What this task involves
The entries that follow should come back exactly, with no pictures among them.

Supplied records
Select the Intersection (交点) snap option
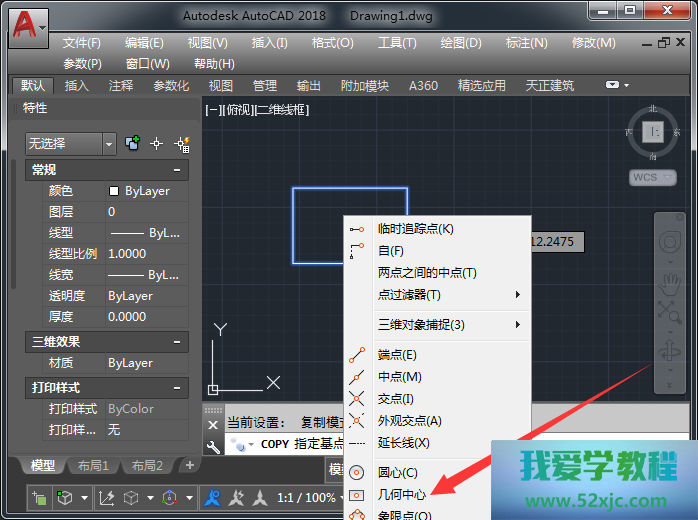Viewport: 698px width, 520px height. 396,399

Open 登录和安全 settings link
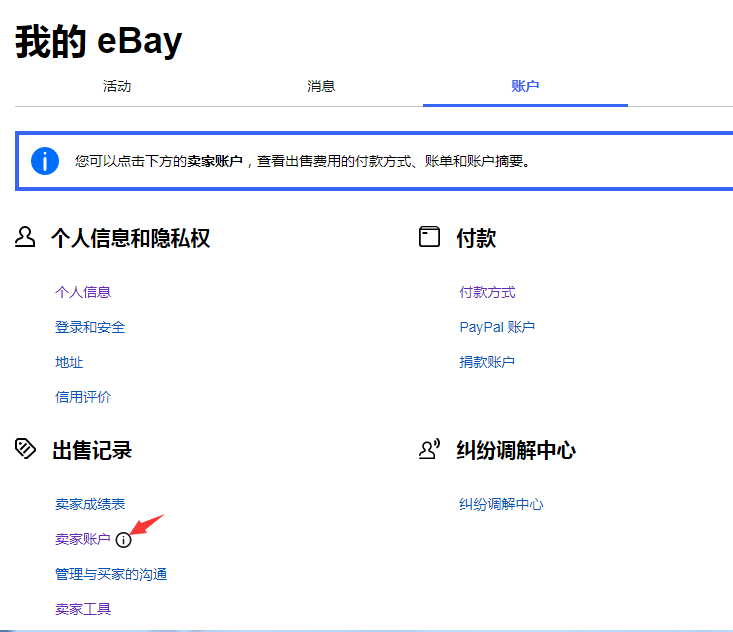coord(90,328)
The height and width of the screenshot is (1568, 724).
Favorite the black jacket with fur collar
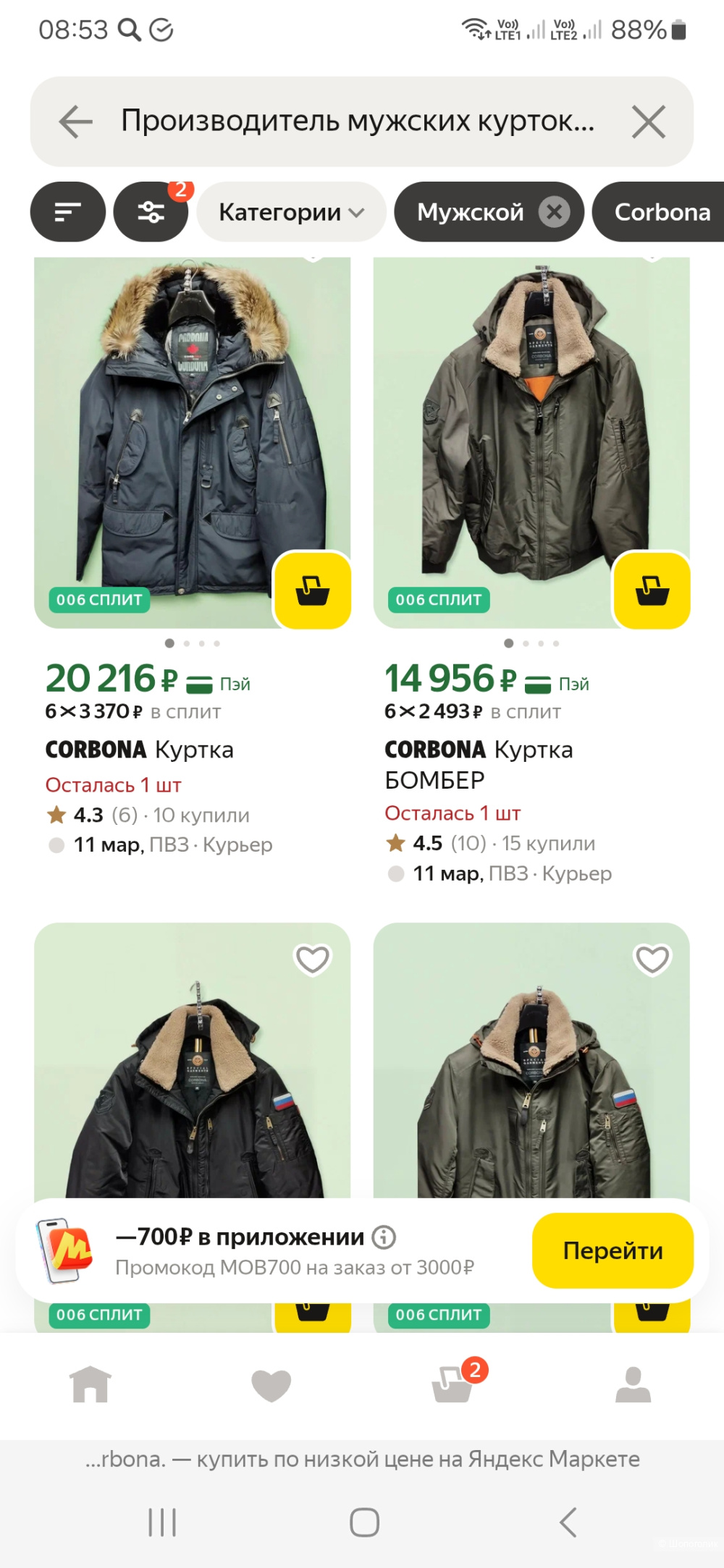(x=312, y=959)
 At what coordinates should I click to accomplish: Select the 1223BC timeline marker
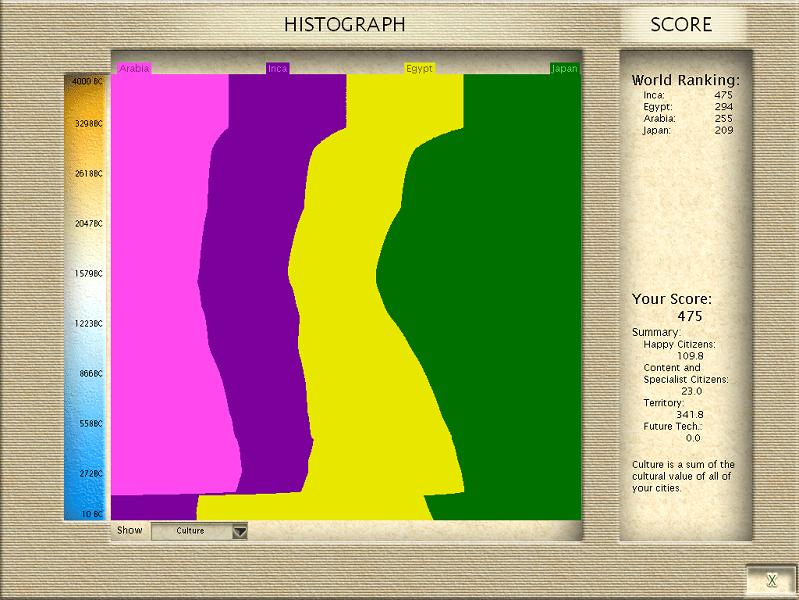point(87,324)
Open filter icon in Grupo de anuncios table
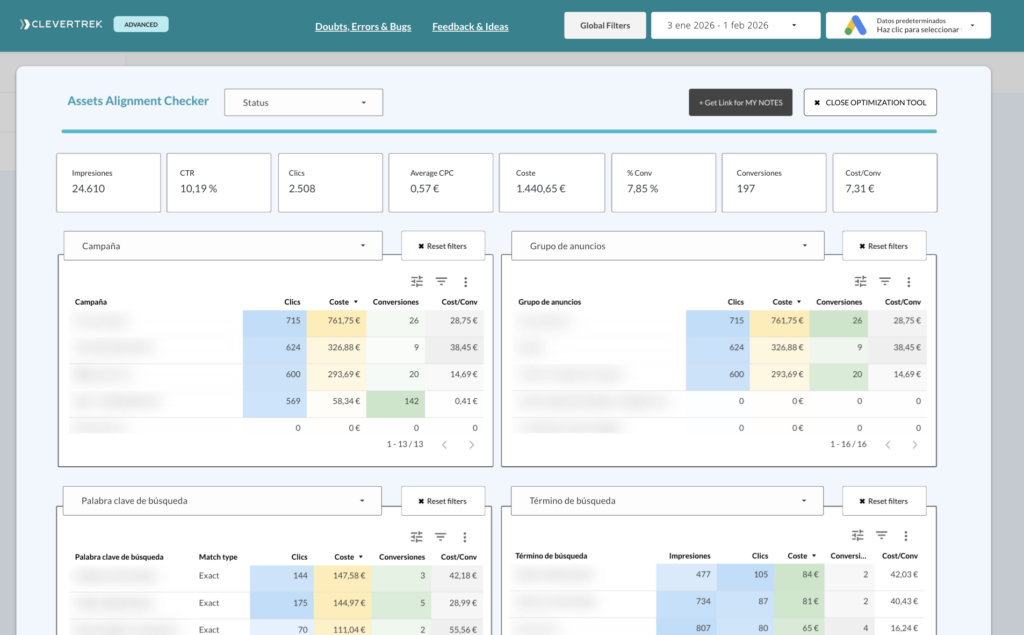The width and height of the screenshot is (1024, 635). 884,282
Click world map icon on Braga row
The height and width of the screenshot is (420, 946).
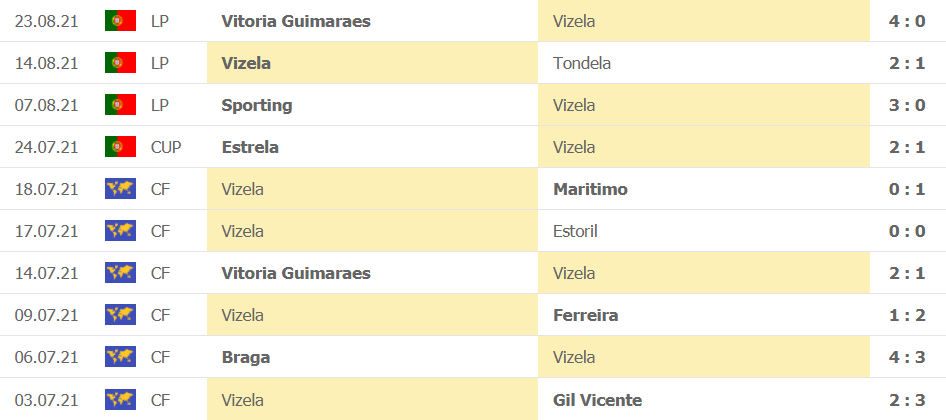(x=120, y=357)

Response below
Select the Intersection (交点) snap option
Viewport: 698px width, 520px height. 396,399

Open 登录和安全 settings link
coord(90,328)
The height and width of the screenshot is (1568, 724).
Favorite the black jacket with fur collar
(x=312, y=959)
 At what coordinates should I click to accomplish: Select the 1223BC timeline marker
point(87,324)
Open filter icon in Grupo de anuncios table
The width and height of the screenshot is (1024, 635). 884,282
Click world map icon on Braga row
The height and width of the screenshot is (420, 946).
(x=120, y=357)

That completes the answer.